I would be putting enough heavy stuff into the build later on, so I didn't want to be doing full coverage with the stuff. Besides, most things I read said that's not really needed to get your best 'bang for the buck' sound reduction. I started on the wheelwells as they were noticeably the noisiest part of the van while driving along. Filled in the spaces between the stamped areas.

It wasn't silent, and the actual decibel reading would probably be the same, but it certainly changed the tone. Far less 'tinny' now. I went on and did the same thing to the wall panels and ceiling, but with not as much coverage.

Next up was the insulation. My design idea was to use a Thinsulate and Prodex/Low-E combination. Thinsulate directly on the walls, also helping to tone down the sound. And then later in the build have the Prodex attached to the back side of the wall panels, thus providing the bit of air gap it needs to be a effective.

Thinsulate was obtained from Hein; a fairly well known builder that frequents the SprinterForums, but also occasionally seen at the Transit and ProMaster forums as well. He's in Hood River, just a few hours from me, so I picked up a 50' roll of Thinsulate in person. Actually, I picked it up in April 2015; I didn't even take delivery of BoB until June 2015. So yeah... had a big roll of Thinsulate hanging out in the garage for a few months.

Thinsulate was trimmed to fit every area possible, then held in place with 3M 90 spray adhesive. Note that carefully. 3M 90 spray adhesive. Not the 70. The 90. Works great, and stuff is NOT coming off.

Where it couldn't be sprayed in place, it was rolled up and pulled into place. I would fish a solid core copper wire through various structural ribs, use that to pull a string back through. With a bowline knot I would loop around itself and cinch to the end of a strip of Thinsulate and pull that back through. Worked great. Another spot that I did not spray in place was in the front area over the cab where the cab roof lights are located. I wanted to be able to get to those in the future for replacing a lightbulb. So that is just held in place with the factory headliner.

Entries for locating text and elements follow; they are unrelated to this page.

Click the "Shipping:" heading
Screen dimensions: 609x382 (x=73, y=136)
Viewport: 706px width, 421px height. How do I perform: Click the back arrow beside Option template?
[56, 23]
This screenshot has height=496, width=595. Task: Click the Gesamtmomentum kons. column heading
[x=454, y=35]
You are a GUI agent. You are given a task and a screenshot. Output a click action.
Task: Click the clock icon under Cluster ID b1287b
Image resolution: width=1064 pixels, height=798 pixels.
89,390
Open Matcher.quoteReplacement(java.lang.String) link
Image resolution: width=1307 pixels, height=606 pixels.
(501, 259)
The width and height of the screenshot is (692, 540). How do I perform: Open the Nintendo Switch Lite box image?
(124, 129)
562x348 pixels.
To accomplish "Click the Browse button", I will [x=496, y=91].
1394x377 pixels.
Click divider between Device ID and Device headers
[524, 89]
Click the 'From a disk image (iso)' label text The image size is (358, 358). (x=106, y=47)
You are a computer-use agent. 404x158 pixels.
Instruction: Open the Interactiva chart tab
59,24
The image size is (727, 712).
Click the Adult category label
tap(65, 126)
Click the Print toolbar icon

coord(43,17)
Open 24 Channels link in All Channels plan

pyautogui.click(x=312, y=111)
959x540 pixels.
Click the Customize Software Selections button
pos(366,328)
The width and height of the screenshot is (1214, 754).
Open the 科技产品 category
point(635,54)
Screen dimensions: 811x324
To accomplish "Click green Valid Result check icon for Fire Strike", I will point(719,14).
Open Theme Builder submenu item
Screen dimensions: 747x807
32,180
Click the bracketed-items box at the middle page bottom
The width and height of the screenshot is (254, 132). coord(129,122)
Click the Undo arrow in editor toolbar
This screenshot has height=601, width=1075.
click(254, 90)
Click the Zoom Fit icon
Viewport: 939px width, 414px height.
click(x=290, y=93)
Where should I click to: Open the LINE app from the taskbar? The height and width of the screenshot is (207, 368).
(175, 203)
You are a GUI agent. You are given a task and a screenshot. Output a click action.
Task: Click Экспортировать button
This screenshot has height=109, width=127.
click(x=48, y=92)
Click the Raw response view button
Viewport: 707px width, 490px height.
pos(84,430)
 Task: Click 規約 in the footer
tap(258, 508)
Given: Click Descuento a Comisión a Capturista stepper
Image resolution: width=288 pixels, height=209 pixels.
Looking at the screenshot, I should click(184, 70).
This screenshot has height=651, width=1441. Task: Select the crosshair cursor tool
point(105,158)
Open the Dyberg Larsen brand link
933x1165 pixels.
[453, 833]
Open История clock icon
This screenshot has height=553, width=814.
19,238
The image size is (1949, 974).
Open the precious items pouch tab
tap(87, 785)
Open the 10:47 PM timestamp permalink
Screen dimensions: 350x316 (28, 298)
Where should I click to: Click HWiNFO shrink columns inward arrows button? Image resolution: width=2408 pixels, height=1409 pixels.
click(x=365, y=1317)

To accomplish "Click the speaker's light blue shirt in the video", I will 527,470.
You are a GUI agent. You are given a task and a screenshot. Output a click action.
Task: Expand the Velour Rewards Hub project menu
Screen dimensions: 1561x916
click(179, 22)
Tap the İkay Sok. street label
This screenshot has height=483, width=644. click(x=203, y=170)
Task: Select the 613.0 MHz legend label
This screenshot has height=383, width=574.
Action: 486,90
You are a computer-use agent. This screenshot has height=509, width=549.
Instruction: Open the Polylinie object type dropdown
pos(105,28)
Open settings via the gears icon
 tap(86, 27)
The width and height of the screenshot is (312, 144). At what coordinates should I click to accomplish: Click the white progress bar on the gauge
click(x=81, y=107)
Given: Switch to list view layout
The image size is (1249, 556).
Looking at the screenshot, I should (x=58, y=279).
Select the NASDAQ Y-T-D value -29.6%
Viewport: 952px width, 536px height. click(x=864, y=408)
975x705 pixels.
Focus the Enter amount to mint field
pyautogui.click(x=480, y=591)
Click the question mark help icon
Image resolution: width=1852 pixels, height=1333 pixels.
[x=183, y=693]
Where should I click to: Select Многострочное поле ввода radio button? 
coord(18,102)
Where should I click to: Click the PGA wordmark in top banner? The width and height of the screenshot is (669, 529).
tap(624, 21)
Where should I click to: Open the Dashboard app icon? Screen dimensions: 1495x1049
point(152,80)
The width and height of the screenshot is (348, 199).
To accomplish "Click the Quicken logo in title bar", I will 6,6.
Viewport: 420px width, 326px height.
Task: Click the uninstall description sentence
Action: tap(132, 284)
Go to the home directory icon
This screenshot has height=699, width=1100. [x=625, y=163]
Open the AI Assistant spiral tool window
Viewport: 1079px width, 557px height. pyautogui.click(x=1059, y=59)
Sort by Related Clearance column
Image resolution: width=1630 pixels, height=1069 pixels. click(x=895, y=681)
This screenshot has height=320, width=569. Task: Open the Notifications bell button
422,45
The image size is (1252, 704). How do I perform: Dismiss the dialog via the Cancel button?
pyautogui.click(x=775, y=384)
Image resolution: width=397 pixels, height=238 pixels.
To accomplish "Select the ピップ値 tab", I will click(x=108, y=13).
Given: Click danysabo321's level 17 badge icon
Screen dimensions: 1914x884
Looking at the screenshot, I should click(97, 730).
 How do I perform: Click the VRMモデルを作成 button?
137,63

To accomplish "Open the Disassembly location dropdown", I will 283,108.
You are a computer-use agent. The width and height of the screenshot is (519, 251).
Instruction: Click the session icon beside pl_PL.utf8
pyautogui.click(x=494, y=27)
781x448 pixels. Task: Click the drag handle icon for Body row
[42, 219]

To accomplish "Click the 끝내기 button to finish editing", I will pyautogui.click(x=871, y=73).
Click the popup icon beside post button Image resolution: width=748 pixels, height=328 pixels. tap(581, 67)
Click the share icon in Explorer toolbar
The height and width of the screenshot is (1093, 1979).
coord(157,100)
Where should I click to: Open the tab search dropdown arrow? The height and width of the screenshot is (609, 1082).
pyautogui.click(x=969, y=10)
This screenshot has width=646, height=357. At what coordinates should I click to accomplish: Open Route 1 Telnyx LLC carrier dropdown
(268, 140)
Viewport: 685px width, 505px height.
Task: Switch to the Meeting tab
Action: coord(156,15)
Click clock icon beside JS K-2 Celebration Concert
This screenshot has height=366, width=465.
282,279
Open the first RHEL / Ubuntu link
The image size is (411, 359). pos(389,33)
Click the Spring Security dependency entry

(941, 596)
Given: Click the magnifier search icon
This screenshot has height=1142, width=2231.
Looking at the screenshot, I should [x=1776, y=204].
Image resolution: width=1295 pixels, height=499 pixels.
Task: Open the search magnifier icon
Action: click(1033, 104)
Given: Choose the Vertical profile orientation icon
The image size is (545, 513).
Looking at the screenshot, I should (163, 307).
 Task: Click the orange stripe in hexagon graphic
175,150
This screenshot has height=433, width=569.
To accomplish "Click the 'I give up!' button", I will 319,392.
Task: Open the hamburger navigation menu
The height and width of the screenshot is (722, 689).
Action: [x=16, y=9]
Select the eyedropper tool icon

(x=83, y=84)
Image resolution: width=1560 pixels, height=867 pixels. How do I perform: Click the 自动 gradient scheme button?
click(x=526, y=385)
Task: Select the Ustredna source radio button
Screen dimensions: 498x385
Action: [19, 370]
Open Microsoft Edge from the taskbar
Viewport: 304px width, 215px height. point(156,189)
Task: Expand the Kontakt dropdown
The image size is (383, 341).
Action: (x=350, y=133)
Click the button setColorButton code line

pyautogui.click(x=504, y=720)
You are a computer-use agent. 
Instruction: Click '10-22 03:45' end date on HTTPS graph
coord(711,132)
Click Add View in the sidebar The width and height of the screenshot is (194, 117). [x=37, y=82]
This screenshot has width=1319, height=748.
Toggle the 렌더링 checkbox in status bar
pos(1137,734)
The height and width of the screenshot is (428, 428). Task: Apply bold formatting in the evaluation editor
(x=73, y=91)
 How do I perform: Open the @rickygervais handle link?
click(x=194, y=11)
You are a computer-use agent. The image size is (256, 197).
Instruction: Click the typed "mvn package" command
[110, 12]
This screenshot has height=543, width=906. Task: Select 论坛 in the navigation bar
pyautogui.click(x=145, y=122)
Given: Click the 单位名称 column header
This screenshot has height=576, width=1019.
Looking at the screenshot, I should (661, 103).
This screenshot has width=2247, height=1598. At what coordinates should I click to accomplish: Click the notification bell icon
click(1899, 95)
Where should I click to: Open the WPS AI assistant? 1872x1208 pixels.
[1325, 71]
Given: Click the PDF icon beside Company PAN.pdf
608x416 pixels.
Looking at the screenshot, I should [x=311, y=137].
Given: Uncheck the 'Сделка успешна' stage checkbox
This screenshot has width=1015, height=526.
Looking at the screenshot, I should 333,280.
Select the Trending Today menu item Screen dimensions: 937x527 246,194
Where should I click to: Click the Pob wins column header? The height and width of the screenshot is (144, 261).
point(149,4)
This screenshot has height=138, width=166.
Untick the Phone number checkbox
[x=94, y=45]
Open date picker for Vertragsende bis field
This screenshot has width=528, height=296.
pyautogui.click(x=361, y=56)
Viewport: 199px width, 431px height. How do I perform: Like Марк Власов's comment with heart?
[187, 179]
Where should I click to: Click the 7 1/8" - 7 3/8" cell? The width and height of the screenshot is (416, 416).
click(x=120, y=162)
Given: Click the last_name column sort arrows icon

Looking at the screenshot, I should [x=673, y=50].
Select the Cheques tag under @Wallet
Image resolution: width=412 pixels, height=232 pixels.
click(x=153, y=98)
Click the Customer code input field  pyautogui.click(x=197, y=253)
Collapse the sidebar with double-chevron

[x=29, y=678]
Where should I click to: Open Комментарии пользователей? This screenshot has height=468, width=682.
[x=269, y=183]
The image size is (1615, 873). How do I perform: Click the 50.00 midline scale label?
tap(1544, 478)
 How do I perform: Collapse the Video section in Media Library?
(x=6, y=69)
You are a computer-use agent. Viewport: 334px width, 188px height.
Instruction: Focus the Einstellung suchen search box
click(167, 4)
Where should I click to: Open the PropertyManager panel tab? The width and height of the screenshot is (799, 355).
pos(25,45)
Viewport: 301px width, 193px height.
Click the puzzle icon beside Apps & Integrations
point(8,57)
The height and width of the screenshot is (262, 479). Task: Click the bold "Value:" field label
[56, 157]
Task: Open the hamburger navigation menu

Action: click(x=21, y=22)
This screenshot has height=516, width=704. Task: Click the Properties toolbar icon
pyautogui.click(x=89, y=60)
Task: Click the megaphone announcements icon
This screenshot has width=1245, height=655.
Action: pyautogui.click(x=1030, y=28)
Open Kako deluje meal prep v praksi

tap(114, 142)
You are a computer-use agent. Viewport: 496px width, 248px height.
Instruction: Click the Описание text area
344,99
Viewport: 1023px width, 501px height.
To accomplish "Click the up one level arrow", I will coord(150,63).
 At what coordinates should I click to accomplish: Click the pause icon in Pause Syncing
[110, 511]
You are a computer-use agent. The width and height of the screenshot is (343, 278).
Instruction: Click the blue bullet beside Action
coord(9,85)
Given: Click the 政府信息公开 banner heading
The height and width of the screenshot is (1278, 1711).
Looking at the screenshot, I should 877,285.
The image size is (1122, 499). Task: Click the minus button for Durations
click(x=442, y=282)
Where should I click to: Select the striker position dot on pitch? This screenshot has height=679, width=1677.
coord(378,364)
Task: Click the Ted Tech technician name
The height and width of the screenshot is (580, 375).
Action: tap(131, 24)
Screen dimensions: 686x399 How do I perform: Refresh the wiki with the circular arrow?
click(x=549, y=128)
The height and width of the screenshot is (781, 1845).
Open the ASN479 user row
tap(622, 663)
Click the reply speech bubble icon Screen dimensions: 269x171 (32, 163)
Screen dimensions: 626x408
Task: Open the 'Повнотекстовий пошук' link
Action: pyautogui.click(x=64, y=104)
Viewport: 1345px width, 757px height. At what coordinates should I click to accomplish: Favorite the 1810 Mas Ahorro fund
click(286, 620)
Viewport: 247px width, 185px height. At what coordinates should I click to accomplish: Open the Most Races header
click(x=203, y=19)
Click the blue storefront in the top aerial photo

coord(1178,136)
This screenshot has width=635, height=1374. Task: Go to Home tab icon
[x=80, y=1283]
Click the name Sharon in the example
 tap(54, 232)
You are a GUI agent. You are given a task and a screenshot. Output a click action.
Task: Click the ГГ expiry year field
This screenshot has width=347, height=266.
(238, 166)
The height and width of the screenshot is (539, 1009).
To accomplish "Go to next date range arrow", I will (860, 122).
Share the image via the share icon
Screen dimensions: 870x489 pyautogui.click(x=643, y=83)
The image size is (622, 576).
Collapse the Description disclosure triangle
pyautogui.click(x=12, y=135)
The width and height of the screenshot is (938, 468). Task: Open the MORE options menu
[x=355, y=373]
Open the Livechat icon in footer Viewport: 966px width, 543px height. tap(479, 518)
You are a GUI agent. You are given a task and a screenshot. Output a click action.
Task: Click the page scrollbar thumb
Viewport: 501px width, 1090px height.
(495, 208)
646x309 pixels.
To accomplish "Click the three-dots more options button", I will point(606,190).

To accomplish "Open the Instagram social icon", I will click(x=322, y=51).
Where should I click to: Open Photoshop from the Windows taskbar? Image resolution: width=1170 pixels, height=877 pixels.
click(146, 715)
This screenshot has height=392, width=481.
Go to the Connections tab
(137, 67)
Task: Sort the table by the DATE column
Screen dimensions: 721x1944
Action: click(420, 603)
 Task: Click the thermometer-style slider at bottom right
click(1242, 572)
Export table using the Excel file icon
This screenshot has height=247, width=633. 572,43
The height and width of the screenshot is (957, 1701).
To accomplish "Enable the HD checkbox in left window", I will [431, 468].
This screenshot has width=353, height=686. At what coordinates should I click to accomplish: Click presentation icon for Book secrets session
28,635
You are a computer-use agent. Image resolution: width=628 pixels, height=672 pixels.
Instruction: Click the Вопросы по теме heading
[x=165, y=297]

I don't have many great pictures of just the insulation, but you'll see it for quite awhile yet. Its currently end of May 2015 as I write this, and I only recently put up two ceiling panels. Otherwise its still exposed Thinsulate. This is also another way of saying that the black scrim layer on the Thinsulate holds up really well to general wear and tear.

That last picture shows the start of the floor 'system'.

Started off filling the gaps between the ribs with closed cell (aka minicell) foam. It was just a bit taller than the spaces, the idea being that I could float plywood on top of them. That almost worked, they compressed too much. So... I put down a full sheet of minicell over top of that, then the plywood. The plywood is bolted in place at the factory tie down locations. I think there were four pieces used, with seams going across the van. One cut around the wheelwells, one full panel up front, one to fill in, and a narrow one at the back.

Overall I'm not using that much wood in this build. This is probably the biggest single use of it. I had it installed for awhile, then pulled it back out to put on a couple coats of water seal. Used it that way for a couple months before I started in on getting the floor structure built. That's when the purchase of the 80/20 aluminum arrived and the real fun began.


Former Sprinter Wannabe
Is BoB "Beast of Burden"? Nice writeup and looking forward to your further progress.




Well-known member
Thanks for the write up.

I really like your tape on the floor and card board box layout prototype approach. Good way to work through details. Sometimes I will build a "plywood prototype" of things. Since it is a prototype, it gives me the mental freedom to move faster and not worry about a perfect fit. Saves me a lot of time.